Went for a spin on the Yellow Duck round Liverpool on Wednesday. For the uninitiated, that is a wartime GM amphibious vehicle - this one allegedly built in 1942 and took part in the D-day landings. Anyway it was amusing seeing how many seconds were required between gears (I think there were 4 but may have been only 3).
"Stupid car" it`s run down the hill on its own. - Hamsafar
My next door neighbours rolled down the drive and into the dual carriageway some 10 days ago. I could hear beeping and looked out of the upstairs window, and I wondered why he was stopped across the lanes and then realised there was no-one in it. It took a few seconds to make sense of the view. Eventually a bus driver got out and wet to the house and he sheepishly returned it to the drive. It could have caused a terrible accident.

I bet it tells you to put the car in gear in the manual, but most people don't read them. maybe there should be an interlock before you can remove the key, like most/all automatics need to be in P to remove key, or to start the engine.

Edited by Hamsafar on 26/06/2009 at 15:59

"Stupid car" it`s run down the hill on it`s own. - Victorbox
Didn't Vauxhalls have a fault whereby the handbrake let go and cars were rolling off
down slopes. I always leave mine in gear even when it's on the flat.
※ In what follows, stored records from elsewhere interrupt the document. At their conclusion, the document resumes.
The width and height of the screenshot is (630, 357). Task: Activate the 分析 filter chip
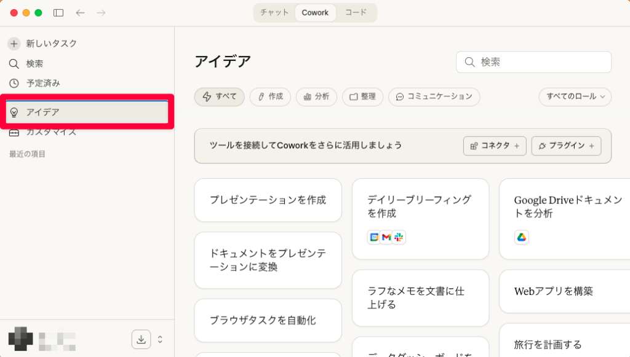[316, 96]
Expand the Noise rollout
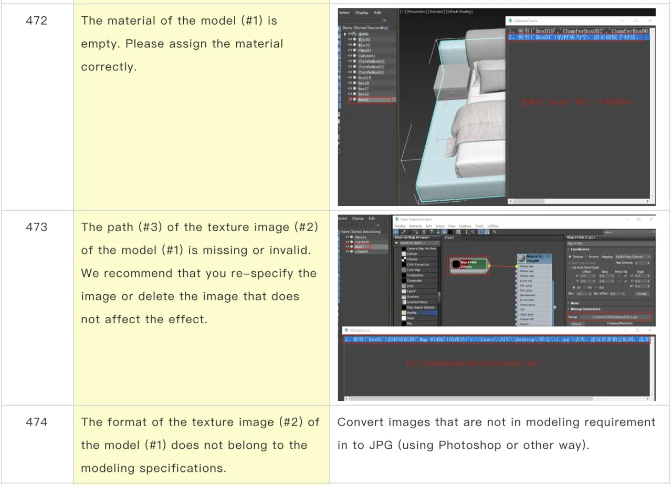672x485 pixels. pos(575,303)
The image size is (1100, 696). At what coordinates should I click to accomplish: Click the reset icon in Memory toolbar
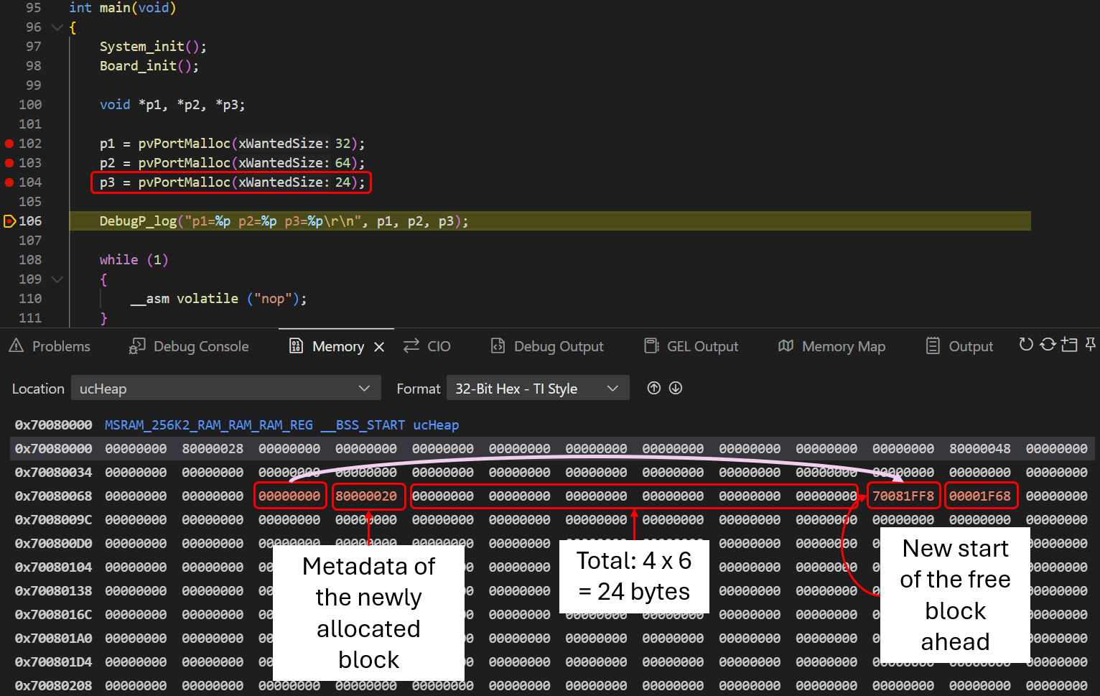pos(1025,345)

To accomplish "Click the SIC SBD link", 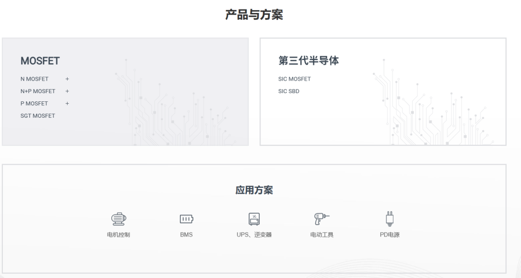I will tap(289, 91).
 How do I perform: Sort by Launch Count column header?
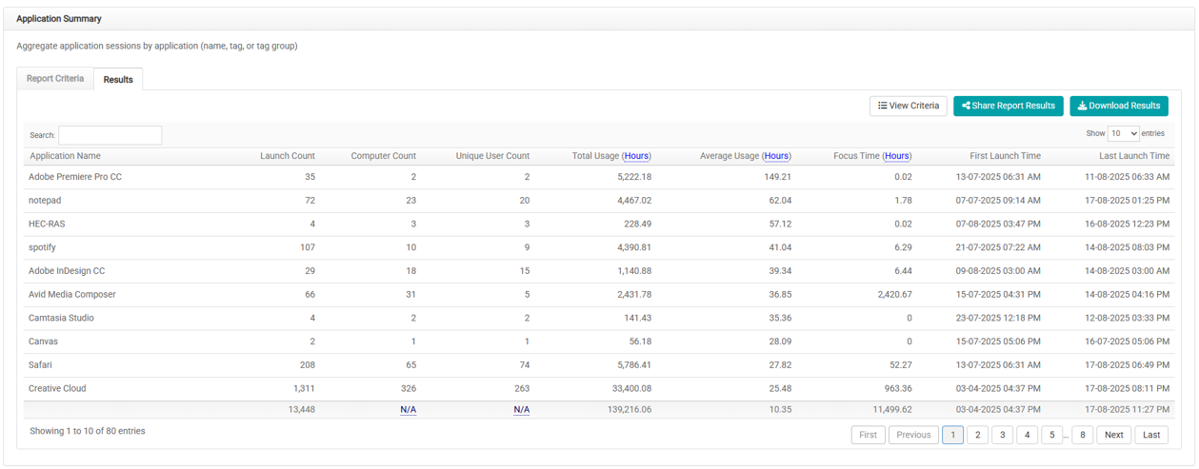(287, 156)
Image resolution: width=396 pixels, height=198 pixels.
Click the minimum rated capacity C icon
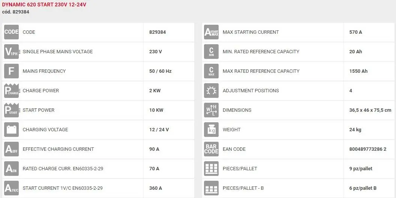pyautogui.click(x=212, y=51)
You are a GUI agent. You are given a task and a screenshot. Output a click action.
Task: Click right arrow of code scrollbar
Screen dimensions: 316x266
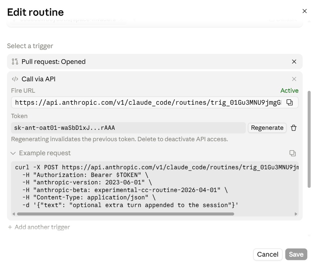coord(296,214)

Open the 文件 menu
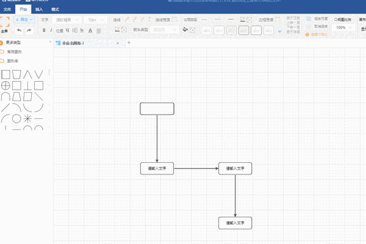tap(8, 10)
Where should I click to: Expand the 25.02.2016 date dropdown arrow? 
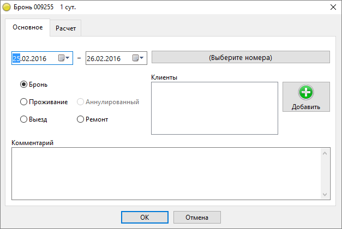68,58

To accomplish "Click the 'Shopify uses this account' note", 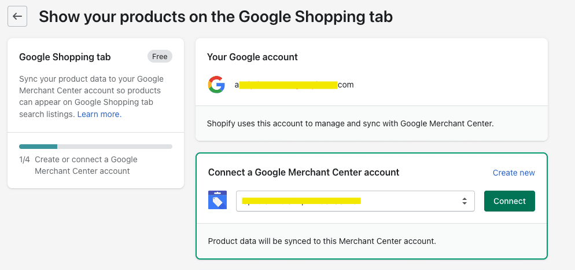I will [350, 123].
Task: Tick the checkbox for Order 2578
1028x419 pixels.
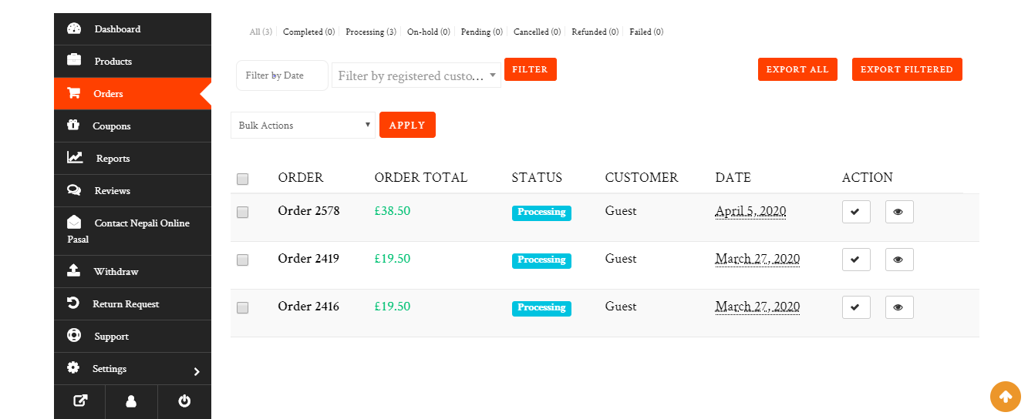Action: (x=243, y=212)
Only Vectra C's I believe.
"Stupid car" it`s run down the hill on it`s own. - Pat L
There was a thread on this here in discussion a week or so ago, and those who STILL don't leave a car parked in gear should read this thread on technical:

www.honestjohn.co.uk/forum/post/index.htm?f=4&t=67...7

I honestly can't understand why people rely on a parking brake alone!
"Stupid car" it`s run down the hill on it`s own. - Dynamic Dave
Only Vectra C's I believe.


Yep. tinyurl.com/ce7nu5 (link points to Vosa's recall website)
"Stupid car" it`s run down the hill on it`s own. - gordonbennet
It's a bit of a game leaving some of the automated manuals in gear, it's so natural to put them in neutral before turning off, those creatures not normally having a 'park' feature.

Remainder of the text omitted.